You are here
When Cranial Axon Growth and Guidance Goes Awry
Speakers
Abstract
As a child neurologist trained also in pediatrics and neuropathology, I hypothesized that my patients born with complex eye-movement disorders, once thought to be myogenic, may have defects in cranial motor neuron development. As a physician-scientist, I meticulously phenotyped these patients, including ascertainment of clinical data, MR imaging, and neuropathological studies. This has led to our definition of multiple related human malformation syndromes that extend far beyond eye movements and result from coding and noncoding genetic variation. Consistent with my initial hypothesis, our modeling reveals that these genetic disorders perturb steps in the development of cranial motor neurons or the growth and guidance of their axons; hence, they are now referred to as the congenital cranial dysinnervation disorders (CCDDs).

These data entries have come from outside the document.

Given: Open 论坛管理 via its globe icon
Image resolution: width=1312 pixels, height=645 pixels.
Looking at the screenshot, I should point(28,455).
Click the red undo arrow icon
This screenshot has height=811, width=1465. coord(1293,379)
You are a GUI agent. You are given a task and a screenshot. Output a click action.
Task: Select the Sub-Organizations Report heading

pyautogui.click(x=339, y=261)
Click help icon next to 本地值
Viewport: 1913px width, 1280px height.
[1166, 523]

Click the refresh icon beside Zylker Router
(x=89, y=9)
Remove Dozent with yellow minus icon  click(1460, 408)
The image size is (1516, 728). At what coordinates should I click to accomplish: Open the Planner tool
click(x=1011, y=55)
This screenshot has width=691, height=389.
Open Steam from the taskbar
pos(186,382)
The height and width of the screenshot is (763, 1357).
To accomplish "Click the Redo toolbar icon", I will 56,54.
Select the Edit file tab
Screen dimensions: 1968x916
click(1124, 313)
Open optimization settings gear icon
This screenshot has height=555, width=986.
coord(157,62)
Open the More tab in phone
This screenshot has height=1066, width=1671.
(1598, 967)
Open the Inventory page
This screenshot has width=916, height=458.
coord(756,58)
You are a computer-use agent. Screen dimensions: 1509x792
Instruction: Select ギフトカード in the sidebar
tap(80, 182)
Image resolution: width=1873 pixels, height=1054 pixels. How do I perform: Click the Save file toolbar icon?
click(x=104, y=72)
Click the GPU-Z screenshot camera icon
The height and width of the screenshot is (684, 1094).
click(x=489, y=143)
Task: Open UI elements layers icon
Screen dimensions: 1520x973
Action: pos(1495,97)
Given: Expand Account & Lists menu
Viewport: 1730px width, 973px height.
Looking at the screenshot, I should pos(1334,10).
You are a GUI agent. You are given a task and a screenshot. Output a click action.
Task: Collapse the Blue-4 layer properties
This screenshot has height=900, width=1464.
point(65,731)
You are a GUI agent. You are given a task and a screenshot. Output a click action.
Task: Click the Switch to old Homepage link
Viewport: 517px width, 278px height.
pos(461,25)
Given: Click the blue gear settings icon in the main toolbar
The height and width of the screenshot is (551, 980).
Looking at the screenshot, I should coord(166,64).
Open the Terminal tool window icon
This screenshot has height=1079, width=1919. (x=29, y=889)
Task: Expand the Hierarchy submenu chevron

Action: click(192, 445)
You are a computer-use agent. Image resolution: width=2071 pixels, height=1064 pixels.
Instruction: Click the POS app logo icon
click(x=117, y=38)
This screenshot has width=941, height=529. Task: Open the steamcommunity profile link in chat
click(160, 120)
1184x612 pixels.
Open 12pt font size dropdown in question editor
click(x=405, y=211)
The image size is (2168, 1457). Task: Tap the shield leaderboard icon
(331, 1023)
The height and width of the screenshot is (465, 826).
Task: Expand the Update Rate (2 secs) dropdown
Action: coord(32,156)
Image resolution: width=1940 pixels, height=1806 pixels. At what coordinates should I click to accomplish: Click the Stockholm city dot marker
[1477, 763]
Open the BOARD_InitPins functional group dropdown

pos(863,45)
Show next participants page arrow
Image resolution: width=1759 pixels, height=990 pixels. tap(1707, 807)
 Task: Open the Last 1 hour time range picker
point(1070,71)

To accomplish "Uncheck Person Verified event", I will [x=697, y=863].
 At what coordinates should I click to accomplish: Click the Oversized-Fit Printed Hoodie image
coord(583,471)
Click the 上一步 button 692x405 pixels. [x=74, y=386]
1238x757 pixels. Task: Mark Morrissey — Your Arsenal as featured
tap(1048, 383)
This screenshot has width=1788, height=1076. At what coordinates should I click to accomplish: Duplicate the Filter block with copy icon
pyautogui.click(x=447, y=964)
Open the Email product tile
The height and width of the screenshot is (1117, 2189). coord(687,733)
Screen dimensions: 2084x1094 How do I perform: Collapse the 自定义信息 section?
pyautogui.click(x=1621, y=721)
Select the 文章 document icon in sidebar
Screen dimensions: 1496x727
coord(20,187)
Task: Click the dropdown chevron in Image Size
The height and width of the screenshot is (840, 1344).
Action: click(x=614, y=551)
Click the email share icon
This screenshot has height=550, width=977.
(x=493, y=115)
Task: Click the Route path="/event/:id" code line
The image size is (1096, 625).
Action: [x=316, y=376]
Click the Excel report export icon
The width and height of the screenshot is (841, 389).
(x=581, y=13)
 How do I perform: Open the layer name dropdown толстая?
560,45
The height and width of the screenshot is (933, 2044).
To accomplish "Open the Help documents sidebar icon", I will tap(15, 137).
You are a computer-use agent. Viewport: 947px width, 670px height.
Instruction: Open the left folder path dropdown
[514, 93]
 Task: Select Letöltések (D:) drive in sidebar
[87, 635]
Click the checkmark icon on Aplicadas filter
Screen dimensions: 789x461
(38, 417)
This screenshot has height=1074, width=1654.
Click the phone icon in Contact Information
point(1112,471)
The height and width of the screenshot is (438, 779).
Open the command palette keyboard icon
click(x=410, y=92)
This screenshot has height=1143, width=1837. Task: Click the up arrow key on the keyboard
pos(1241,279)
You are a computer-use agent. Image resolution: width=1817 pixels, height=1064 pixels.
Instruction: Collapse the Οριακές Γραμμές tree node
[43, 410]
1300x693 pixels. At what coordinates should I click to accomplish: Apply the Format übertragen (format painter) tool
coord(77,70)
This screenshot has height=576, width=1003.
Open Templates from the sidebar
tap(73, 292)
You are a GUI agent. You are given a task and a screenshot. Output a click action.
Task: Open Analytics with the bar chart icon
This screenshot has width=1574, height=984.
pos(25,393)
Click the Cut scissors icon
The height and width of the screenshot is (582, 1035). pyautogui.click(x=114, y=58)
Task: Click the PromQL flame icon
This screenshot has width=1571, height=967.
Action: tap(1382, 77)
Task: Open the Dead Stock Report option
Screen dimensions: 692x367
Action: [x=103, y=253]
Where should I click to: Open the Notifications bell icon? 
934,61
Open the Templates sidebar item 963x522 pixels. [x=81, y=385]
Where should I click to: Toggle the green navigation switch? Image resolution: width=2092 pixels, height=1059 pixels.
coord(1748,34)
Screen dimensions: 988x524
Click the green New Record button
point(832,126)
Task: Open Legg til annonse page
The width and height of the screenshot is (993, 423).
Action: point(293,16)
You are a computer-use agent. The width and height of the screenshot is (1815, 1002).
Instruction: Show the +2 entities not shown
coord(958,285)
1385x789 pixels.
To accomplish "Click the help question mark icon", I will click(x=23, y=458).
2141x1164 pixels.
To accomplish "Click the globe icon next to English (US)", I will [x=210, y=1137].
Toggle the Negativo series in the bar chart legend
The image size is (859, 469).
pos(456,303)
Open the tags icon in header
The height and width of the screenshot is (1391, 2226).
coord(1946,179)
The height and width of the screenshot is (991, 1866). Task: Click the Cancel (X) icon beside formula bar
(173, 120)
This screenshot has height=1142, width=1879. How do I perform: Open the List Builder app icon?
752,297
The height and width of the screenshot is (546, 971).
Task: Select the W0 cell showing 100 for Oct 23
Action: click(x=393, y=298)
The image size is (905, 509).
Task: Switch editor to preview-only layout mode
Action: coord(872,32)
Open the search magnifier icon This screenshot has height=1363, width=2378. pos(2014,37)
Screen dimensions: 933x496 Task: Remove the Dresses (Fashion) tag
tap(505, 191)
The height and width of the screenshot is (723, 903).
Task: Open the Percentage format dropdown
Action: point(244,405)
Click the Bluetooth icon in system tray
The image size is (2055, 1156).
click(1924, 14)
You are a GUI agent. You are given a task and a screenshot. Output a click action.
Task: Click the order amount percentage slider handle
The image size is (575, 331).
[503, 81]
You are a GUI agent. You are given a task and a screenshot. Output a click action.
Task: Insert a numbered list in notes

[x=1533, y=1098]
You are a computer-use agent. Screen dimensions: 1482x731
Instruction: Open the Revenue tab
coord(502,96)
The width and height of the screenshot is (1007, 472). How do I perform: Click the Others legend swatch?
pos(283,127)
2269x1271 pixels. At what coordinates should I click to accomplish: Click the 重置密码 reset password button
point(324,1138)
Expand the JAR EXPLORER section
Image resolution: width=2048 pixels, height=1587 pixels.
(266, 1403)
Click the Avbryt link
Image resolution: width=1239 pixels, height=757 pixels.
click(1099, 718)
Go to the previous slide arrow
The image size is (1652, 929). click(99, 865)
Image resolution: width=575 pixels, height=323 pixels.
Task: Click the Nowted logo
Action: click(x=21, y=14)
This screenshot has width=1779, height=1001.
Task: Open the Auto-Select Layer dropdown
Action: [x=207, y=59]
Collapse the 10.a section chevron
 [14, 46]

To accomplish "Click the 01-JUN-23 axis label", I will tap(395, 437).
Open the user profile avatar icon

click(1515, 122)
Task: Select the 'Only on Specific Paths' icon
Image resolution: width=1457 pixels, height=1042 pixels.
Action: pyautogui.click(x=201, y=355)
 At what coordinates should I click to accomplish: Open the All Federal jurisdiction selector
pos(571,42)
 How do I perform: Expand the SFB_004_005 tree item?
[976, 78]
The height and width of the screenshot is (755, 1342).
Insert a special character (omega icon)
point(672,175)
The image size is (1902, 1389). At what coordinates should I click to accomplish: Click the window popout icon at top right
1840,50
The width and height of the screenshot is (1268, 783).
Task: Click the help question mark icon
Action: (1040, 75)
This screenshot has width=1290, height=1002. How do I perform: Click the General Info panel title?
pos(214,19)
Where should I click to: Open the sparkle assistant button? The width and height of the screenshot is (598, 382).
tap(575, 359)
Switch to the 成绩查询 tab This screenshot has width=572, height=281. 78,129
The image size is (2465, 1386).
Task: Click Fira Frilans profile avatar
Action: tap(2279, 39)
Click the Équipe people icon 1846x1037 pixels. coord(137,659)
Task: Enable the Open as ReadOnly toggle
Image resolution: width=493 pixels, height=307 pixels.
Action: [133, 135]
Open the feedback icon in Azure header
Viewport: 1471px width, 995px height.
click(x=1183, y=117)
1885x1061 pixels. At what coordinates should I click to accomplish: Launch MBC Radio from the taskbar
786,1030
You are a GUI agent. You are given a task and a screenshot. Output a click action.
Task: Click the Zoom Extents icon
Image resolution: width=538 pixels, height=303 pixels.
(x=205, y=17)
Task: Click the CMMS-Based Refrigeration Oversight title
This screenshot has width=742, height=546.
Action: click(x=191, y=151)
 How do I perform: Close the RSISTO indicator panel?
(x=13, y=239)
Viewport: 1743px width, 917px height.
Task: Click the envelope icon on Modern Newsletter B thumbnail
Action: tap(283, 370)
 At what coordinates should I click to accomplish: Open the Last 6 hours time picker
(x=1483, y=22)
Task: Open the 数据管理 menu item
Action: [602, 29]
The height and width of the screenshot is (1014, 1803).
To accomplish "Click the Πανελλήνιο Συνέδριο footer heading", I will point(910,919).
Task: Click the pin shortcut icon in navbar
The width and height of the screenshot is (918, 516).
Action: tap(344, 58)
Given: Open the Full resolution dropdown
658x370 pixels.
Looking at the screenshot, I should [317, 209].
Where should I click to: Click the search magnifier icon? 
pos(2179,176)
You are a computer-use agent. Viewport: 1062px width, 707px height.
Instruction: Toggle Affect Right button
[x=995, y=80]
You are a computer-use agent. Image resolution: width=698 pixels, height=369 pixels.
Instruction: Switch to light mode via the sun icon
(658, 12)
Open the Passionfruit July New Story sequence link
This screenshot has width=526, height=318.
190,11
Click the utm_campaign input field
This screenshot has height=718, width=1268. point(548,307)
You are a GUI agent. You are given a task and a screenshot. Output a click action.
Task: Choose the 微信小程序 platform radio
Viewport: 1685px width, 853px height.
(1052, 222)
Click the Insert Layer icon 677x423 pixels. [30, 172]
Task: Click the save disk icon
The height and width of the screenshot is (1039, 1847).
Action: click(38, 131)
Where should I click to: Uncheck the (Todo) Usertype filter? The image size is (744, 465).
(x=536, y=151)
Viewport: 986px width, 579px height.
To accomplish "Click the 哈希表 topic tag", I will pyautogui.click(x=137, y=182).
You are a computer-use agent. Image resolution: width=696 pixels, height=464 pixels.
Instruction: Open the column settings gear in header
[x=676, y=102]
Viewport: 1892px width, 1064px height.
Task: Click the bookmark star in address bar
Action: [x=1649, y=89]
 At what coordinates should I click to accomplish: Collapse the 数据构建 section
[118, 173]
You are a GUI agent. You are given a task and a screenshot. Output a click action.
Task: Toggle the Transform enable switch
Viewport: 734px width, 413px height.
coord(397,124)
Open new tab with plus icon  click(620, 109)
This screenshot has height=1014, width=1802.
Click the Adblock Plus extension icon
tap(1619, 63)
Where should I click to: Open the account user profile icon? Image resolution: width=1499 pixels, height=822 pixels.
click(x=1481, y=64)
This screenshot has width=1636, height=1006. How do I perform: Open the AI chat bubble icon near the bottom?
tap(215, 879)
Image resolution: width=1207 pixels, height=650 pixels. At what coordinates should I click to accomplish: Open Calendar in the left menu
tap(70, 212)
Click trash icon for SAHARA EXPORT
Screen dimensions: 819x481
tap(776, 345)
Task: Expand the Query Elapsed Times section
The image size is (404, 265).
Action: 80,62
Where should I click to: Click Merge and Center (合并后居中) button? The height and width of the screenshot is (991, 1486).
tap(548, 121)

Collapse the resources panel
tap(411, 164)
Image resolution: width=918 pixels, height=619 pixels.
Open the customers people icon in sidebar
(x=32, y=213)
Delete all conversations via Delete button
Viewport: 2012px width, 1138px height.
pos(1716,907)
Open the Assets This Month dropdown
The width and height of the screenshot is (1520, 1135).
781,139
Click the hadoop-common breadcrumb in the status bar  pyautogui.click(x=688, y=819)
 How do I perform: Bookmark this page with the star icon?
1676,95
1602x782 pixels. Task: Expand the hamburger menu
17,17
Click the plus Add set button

The disorders that alter motor neuron identity have led us to extensive transcriptomic and epigenomic analyses of the embryonic mouse brainstem and cranial motor neurons to better define cranial motor neuron development and to interpret noncoding genetic variation in the context of specific regulatory regions. By contrast, many of the disorders that result from altered axon growth or guidance do so by directly or indirectly perturbing the neuronal cytoskeleton through alterations in cell signaling, motor transport, or microtubule dynamics, potentially converging on a common mechanism of selective vulnerability. Thus, coupling CCDD gene discovery with targeted mechanistic studies provides an opportunity to explore and validate mechanisms underlying these human disorders. This knowledge can be taken back to the clinic with the goal of understanding human development and enhancing patient care.